The TRI-SLI bridge is made for the top three slots(@ x16/x8/16). I guess it might be possible to use a different 3-way bridge, so you could use the top-most slot, and then the bottom two red for the cards(@ x16/x8/x8), but what would be required to do so is not in the box.


----------



## Zapador (Jul 17, 2012)

cadaveca said:


> The TRI-SLI bridge is made for the top three slots(@ x16/x8/16). I guess it might be possible to use a different 3-way bridge, so you could use the top-most slot, and then the bottom two red for the cards(@ x16/x8/x8), but what would be required to do so is not in the box.



Just to make sure, by the top three you refer to the red ones, right? So the top black slot isn't used for the SLI.


----------



## sneekypeet (Jul 17, 2012)

water blocks will make all the cards 1 slot. All slots will be usable (as long as the tubing or SLI bridge doesn't cause issues with the fit or removal of some cards.) For what slots the GPUs go into, its just the red ones as far as I know.


----------



## 20mmrain (Jul 17, 2012)

That motherboard has a close layout too mine... Which is the Gigabyte Sniper 3 




I have 3 GTX 680's in SLI water cooling right now. If you look at the pic of my system below*(You can just barley see the PCIe x1 slots).* It looks like it just maybe possible but it will be a very close fit. As long as the card you are installing does not have a back plate or screws that are sticking up to high it just may work.* (Granted these are different boards so I am not guaranteeing it but it looks like it just might be able to be done.)* Hope this helps.
**Edit* I looked again at my setup..... Actually if you are going to use reference cards it will not work. The reason is....because there are two DVI ports on the front of the card that are stacked one on top of each other. Which would mean you can not use that slot in between unless you will be using a non reference GTX 680 design. The only slot you will be able to use is that last slot.*


----------



## cadaveca (Jul 17, 2012)

Zapador said:


> Just to make sure, by the top three you refer to the red ones, right? So the top black slot isn't used for the SLI.
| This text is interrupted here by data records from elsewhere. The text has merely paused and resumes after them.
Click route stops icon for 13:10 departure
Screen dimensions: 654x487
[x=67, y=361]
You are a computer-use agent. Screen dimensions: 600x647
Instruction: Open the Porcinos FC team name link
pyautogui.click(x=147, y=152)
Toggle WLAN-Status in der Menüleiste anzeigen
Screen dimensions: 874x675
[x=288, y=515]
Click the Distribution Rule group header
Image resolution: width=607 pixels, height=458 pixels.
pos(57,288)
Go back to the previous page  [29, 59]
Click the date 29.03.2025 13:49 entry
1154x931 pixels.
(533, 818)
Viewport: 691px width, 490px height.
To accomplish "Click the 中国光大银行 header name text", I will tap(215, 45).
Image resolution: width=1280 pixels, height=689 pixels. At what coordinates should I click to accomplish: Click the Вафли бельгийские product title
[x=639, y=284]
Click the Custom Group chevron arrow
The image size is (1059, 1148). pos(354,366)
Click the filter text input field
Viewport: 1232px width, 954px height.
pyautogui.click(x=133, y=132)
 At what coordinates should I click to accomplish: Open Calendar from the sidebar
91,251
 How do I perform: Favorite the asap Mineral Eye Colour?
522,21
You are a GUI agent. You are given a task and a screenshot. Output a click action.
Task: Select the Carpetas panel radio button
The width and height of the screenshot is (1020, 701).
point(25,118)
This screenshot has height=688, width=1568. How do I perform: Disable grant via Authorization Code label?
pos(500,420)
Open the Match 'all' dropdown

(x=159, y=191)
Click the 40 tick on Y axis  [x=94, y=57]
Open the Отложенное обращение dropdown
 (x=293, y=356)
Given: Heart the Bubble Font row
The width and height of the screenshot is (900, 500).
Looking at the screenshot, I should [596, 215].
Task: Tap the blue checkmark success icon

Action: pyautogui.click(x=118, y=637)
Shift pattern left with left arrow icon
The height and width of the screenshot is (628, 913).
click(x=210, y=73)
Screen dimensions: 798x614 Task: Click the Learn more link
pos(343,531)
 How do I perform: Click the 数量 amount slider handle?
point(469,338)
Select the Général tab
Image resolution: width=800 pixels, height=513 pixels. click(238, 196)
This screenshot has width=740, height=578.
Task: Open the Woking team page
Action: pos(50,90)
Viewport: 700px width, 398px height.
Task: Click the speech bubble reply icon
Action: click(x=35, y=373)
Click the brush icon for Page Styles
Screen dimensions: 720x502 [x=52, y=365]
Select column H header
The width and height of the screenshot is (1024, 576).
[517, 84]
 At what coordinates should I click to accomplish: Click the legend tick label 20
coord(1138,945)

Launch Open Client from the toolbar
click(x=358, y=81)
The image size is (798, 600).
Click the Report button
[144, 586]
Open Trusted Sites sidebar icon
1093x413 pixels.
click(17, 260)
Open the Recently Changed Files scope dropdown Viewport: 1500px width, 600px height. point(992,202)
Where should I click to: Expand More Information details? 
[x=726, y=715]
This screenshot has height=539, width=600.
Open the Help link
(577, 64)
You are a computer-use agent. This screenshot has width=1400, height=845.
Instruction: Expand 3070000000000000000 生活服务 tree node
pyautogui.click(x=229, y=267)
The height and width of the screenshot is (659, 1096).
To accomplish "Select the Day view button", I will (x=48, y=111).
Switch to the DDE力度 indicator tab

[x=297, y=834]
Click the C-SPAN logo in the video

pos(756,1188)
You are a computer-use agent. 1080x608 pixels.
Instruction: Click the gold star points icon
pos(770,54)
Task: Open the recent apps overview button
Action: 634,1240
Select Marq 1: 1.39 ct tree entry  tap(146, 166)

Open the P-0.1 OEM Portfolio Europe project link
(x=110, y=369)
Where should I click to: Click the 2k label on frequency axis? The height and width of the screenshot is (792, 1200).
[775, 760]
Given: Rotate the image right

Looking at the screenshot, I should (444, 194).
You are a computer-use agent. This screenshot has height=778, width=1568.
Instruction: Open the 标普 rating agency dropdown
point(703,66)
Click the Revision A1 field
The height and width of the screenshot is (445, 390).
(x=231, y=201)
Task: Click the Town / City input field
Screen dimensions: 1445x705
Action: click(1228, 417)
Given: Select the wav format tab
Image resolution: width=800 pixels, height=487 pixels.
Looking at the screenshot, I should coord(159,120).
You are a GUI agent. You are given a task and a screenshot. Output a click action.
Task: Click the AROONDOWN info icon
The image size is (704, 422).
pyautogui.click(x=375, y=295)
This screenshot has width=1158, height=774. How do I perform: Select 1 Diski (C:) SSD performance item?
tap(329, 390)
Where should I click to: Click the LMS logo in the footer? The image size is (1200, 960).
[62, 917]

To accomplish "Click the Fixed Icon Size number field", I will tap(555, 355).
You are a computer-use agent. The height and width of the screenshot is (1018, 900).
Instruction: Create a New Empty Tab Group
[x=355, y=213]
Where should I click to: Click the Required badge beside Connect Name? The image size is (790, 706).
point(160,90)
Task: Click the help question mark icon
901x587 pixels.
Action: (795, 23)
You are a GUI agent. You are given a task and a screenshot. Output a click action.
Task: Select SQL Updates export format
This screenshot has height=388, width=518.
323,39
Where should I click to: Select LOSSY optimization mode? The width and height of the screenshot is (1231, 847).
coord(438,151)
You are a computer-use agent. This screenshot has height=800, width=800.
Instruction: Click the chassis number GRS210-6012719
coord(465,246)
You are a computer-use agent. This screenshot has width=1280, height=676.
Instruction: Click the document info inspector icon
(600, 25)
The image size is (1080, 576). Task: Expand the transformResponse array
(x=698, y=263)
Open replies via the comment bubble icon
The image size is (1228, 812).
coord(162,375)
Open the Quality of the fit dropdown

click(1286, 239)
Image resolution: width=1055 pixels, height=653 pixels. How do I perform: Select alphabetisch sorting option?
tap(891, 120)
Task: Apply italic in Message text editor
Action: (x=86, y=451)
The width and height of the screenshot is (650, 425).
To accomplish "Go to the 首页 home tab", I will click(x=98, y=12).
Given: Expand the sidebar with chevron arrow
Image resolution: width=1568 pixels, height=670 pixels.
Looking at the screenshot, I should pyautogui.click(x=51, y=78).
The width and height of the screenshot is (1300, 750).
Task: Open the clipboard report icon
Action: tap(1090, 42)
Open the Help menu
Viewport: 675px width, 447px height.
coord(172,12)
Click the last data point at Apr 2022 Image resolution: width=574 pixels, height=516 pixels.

No, it's not. You should be using the red slots.

You migth want to consider the ASRock Fatal1ty X79 Champion. I'm using it now with three AMD cards, and it has allowed me to have a slot separating the cards from each other:

View attachment 47777


IF you need to, I can check the slot config with htis board too...I'll have a review on it live in a couple of weeks. It did come with two separate Tri-SLI bridges.


----------



## Zapador (Jul 17, 2012)

20mmrain said:


> **Edit* I looked again at my setup..... Actually if you are going to use reference cards it will not work. The reason is....because there are two DVI ports on the front of the card that are stacked one on top of each other. Which would mean you can not use that slot in between unless you will be using a non reference GTX 680 design. The only slot you will be able to use is that last slot.*




So true, lol... I've been so concerned with the slots and spacing between them, that I completely forgot about the double-slot backplate which obviously makes it impossible to use any slots but the last one.

So USB soundcard for me so theres space for the RAID 

Huge thanks to all of you!


----------



## Ravenas (Jul 17, 2012)

cadaveca said:


> No, it's not. You should be using the red slots.
> 
> You migth want to consider the ASRock Fatal1ty X79 Champion. I'm using it now with three AMD cards, and it has allowed me to have a slot separating the cards from each other:
> 
> ...


 

Hmmm... What case are you using?


----------



## cadaveca (Jul 17, 2012)

Ravenas said:


> Hmmm... What case are you using?



Antec P280.  Cheap, and fits EATX boards and longer VGAs no problem! Nine slots out back, as you can see in the picture.


----------



## Ravenas (Jul 17, 2012)

cadaveca said:


> Antec P280.  Cheap, and fits EATX boards and longer VGAs no problem! Nine slots out back, as you can see in the picture.



Oh nice I didn't even think to look for that case. I noticed it fits longer graphics cards.

I just bought a new case:

COOLER MASTER Elite 335 Upgraded RC-335U-KKN1 Black Steel / Plastic ATX Mid Tower Computer Case

It fits up to 12.5'' VGAs however the inside isn't painted black... I decided to go with it anyway because I like cooler master cases.

EDIT: Only 7 slots on the back of my case though.


----------



## radrok (Jul 17, 2012)

The black slot is actually there for 3 way setups but I am not sure if you can use the second red and the black one at the same time, by using the first red plus the black one and the last red you would have the space to fit a soundcard in the 1x slot and the raid on the second red






you should play with the lane simulator in BIOS to see if it is possible


----------



## Zapador (Jul 18, 2012)

Yeh would be nice to play around in BIOS, but I don't have the board yet - currently working on  a custom case design in Illustrator, later gonna test it in Cinema 4D and if it works imma order it and then get the mobo etc. 

Thanks!


----------